Sales analysis is the process of identifying and processing sales and revenue-related data. Processing this data ultimately allows you to interpret it, which in turn allows your teams to factor any findings in to future sales initiatives and marketing activities. A sales analysis typically includes dashboards and graphs that make it easier to track how sales are developing. The most frequently used performance indicators in the dashboard are:
- Sales by product
- Sales by region
- Sales growth rates
- Sales rates
- Average purchase value
Conversion and cannibalization rates are sometimes also used as KPIs.

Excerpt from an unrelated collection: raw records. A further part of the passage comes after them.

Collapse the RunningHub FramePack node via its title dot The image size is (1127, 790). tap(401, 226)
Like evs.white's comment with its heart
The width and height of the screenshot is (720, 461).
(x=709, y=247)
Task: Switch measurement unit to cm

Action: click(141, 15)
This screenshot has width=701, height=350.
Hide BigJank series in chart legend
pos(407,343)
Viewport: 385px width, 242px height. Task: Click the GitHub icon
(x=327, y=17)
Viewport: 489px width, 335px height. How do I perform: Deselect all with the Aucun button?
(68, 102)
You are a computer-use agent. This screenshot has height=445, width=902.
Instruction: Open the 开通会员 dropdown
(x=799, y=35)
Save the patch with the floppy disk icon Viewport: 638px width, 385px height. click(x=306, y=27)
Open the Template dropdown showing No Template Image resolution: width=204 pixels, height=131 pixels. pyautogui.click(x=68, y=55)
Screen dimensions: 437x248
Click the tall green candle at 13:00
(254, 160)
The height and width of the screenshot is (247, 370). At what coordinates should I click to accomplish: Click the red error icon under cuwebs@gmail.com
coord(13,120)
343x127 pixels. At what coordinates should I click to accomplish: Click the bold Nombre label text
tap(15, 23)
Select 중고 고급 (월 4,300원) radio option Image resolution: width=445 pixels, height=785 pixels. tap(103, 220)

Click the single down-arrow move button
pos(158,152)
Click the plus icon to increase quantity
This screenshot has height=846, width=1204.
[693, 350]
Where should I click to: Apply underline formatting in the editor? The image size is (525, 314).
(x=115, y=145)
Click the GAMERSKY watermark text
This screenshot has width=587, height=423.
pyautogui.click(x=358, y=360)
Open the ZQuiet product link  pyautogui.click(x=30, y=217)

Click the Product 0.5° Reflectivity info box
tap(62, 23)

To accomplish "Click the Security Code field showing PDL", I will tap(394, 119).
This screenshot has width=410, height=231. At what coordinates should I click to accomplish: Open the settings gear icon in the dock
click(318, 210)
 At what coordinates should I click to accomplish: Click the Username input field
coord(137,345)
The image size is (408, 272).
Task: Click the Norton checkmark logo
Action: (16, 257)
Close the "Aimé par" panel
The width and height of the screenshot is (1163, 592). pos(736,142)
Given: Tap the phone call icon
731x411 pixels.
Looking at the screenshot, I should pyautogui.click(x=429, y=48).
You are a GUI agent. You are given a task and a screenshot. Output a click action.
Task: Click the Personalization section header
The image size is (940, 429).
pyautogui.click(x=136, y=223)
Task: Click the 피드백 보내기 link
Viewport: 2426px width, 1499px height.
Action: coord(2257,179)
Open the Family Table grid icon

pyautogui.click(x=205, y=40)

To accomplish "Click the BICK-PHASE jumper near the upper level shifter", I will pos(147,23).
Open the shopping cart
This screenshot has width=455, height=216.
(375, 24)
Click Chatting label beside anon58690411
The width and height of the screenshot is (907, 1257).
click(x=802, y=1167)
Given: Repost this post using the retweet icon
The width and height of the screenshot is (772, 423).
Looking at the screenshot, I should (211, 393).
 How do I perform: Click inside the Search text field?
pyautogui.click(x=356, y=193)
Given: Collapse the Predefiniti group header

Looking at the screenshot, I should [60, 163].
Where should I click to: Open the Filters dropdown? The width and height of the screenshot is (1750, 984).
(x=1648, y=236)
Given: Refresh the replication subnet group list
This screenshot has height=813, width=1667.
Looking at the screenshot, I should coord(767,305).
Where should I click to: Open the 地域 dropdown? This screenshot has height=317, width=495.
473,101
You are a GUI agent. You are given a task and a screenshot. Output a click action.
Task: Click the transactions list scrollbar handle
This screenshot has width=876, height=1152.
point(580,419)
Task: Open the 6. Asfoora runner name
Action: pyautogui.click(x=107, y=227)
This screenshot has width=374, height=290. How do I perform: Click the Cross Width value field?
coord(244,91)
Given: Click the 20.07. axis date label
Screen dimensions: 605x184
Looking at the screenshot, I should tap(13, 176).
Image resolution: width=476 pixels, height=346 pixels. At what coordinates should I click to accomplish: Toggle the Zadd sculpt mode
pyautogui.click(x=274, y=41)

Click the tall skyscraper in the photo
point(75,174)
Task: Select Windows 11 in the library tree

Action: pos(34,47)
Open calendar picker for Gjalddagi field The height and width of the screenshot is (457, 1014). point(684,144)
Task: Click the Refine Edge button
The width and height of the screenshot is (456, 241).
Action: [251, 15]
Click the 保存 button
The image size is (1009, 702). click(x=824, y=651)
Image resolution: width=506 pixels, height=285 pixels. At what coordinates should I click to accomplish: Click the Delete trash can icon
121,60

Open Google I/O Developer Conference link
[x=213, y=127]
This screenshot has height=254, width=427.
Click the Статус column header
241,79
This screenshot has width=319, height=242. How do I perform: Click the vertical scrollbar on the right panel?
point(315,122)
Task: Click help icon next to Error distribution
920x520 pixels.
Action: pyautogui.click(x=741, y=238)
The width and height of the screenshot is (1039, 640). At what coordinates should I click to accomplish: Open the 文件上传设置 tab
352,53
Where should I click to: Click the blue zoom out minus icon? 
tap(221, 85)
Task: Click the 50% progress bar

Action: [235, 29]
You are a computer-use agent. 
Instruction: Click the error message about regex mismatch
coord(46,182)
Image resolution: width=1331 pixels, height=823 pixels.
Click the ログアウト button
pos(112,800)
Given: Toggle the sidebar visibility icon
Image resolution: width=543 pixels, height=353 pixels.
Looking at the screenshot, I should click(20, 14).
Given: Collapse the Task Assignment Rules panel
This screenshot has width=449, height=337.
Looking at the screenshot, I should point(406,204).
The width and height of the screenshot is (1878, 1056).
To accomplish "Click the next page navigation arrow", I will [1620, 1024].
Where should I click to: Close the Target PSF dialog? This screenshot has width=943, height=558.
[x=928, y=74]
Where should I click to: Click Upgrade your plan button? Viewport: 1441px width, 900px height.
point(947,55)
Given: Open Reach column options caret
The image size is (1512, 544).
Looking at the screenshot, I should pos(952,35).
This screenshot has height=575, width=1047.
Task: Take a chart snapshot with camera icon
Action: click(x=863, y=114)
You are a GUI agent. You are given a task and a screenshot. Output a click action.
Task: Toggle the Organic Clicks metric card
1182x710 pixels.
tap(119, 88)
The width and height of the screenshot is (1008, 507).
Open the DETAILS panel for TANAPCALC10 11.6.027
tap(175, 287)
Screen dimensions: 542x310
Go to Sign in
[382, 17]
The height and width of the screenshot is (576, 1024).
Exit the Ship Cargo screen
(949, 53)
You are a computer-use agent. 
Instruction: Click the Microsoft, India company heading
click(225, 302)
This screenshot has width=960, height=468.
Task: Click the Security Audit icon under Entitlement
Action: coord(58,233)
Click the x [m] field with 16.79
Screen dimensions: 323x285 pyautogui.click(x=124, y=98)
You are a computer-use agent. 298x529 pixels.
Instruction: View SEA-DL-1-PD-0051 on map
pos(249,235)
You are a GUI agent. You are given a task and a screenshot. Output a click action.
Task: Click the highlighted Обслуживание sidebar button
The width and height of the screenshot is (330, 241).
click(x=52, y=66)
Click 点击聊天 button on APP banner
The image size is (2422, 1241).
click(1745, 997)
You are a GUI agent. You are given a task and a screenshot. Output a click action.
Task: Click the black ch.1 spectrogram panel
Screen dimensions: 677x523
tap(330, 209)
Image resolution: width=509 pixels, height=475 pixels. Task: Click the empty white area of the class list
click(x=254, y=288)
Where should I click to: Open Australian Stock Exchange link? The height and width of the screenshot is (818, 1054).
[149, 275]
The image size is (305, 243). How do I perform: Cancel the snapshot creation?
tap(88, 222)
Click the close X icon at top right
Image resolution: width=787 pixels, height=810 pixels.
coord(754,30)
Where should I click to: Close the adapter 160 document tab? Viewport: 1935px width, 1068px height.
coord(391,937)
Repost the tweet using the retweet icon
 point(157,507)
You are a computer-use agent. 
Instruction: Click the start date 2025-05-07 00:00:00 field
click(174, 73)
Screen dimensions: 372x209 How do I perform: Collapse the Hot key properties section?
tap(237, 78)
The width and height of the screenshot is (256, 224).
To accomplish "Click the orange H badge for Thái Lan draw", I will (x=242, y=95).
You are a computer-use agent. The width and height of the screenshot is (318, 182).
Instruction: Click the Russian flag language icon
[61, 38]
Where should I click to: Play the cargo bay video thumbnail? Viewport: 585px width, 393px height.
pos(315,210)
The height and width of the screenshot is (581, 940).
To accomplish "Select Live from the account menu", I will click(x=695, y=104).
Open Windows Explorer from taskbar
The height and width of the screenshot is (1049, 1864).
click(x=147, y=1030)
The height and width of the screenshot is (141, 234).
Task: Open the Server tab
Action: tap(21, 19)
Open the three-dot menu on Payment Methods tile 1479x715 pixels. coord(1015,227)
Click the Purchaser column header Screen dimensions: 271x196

Why should you analyse your sales?
Analysing your sales helps you better understand how your sales teams are performing, which then allows you to take targeted actions to boost sales. What’s more, a sales analysis makes it easy to pick out your star products (if you have more than one product) and can help you spot any changes in customer behaviour and seasonal effects. It’s typically designed for a specific market environment and not only allows a company to gauge its position in a given market in relation to its competitors but also track how this position develops over time. Finally, properly analysing your sales can help you better understand your market, anticipate changes and make more informed decisions.
7 sales analysis methods
There are many different methods and techniques you can use to analyse your sales. What methods you should choose will depend on your aims and available data.
This analysis is designed to work out the effectiveness of a sales or marketing strategy. It uses sales figures – primarily revenues and margins – that relate to a specific team, department or product. Tracking these indicators is a great way to see how a given strategy is impacting sales. This analysis also provides insight into team performance.
Sales trend analysis
You can use a sales graph to find a trend line, which you can then use to predict future sales. This analysis can also help highlight seasonal effects. Understanding trends enables you to adapt your marketing and sales strategies perfectly.
Predictive analysis involves examining a statistical model of sales growth over a given period. You can then use the linear trend equation to estimate future sales volumes. This analysis is based on historical data, which means the more data you use, the more accurate it becomes. You can also use it to predict sales and market growth, helping you stay ahead of the curve.
You can’t do prescriptive analysis without predictive analysis because it uses the findings from predictive analysis to recommend actions based on different scenarios. Each scenario is assigned a sales volume and you can maximise your sales by implementing appropriate measures for each scenario.
Diagnostic analysis sheds light on different KPIs on your dashboard and how they have changed over time. Once you know why something has changed, you can create a plan of action to address any shortcomings and strengthen your position. You should regularly perform diagnostic analysis to ensure you're not overlooking any important market variables.
Sales pipeline analysis
The sales pipeline maps out every stage of the sales process – from first contact to closing the sale. Analysing this process can help you identify where customers are abandoning their purchases. You can then use this insight to implement targeted measures to keep customers onboard – all the way up to completing their purchase.
Sales management is all about analysing sales effectiveness by monitoring the performance of sales representatives. The aim is exactly the same as pipeline analysis: getting customers to complete their purchases. Monitoring the performance of your sales teams allows you to fine-tune how they interact with customers. Sales and conversion rates are two of the most important indicators in sales management.